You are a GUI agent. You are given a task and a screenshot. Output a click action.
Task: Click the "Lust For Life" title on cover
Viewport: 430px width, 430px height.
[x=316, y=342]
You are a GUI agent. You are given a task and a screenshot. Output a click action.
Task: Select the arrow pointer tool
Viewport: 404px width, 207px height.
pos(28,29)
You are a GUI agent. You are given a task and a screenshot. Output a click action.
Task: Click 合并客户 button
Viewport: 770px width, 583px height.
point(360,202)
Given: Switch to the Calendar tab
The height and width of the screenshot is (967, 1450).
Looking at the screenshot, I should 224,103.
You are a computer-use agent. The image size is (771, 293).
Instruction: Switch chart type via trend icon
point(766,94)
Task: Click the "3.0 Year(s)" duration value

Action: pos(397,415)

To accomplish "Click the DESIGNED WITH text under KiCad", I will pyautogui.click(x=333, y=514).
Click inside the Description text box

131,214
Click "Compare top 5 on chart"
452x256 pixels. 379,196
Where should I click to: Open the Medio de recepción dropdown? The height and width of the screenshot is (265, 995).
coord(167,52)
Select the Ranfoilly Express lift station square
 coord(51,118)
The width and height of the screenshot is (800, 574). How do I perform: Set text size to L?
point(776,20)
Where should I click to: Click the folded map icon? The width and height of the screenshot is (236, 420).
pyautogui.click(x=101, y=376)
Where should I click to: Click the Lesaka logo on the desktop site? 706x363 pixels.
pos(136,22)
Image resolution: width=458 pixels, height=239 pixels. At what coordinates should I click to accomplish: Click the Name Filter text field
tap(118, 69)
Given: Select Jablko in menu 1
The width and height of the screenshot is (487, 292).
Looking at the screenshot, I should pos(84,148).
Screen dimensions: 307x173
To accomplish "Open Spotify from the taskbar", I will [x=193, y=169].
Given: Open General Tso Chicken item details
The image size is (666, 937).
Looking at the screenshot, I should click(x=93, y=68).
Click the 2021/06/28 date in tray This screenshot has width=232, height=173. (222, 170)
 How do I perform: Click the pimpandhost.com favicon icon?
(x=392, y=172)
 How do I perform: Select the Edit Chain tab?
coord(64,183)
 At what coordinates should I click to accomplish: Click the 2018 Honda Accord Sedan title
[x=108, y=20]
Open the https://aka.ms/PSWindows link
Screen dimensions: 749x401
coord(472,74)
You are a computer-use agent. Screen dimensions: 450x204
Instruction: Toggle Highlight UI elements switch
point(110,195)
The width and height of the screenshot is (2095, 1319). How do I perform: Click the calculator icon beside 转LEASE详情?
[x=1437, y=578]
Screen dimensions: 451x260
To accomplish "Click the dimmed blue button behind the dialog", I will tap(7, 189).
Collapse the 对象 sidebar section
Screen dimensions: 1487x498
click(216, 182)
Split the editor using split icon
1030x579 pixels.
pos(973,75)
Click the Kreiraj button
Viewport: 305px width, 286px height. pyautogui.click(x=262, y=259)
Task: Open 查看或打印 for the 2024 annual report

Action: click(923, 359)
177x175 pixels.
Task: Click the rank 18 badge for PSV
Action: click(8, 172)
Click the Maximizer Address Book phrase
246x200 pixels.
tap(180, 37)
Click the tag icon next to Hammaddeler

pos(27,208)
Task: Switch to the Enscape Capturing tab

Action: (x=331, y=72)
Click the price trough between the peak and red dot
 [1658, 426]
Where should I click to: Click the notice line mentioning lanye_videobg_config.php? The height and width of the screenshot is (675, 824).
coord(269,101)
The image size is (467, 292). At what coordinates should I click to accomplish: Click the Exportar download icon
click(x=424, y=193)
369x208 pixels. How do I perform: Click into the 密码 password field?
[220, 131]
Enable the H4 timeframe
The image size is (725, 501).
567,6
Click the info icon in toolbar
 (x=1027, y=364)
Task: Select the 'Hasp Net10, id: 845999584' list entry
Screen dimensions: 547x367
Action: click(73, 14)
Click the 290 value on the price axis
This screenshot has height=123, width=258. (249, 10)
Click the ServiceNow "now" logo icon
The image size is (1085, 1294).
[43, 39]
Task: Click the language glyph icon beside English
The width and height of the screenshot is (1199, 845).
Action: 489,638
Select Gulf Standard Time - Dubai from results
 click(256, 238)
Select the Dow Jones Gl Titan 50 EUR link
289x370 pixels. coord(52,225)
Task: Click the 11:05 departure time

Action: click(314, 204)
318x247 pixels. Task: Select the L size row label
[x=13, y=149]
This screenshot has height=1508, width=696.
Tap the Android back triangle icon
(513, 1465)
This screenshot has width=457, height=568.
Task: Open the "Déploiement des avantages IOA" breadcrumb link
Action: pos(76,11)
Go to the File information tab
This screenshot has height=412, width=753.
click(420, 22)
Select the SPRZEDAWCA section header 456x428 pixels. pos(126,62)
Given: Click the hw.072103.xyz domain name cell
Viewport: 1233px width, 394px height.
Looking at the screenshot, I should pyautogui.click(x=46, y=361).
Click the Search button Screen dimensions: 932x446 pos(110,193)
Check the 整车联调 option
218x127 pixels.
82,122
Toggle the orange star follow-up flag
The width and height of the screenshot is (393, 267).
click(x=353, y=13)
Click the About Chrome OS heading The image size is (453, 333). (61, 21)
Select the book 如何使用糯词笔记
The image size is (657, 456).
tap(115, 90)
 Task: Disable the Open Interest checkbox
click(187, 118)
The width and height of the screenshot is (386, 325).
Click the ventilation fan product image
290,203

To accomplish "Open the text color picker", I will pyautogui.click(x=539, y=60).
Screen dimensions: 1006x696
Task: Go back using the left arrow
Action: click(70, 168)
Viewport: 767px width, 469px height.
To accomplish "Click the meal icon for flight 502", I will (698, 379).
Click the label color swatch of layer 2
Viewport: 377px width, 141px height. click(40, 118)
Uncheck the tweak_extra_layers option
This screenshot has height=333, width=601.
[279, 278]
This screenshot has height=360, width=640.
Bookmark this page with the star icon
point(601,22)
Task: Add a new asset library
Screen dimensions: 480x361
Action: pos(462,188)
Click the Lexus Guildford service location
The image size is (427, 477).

----

Task prompt: The lines above from the one containing "Click the info icon in toolbar" through the one containing "This screenshot has height=1508, width=696." are to be set down exactly, and no others.

Reply:
Click the info icon in toolbar
 (x=1027, y=364)
Task: Select the 'Hasp Net10, id: 845999584' list entry
Screen dimensions: 547x367
Action: click(73, 14)
Click the 290 value on the price axis
This screenshot has height=123, width=258. (249, 10)
Click the ServiceNow "now" logo icon
The image size is (1085, 1294).
[43, 39]
Task: Click the language glyph icon beside English
The width and height of the screenshot is (1199, 845).
Action: 489,638
Select Gulf Standard Time - Dubai from results
 click(256, 238)
Select the Dow Jones Gl Titan 50 EUR link
289x370 pixels. coord(52,225)
Task: Click the 11:05 departure time

Action: click(314, 204)
318x247 pixels. Task: Select the L size row label
[x=13, y=149]
This screenshot has height=1508, width=696.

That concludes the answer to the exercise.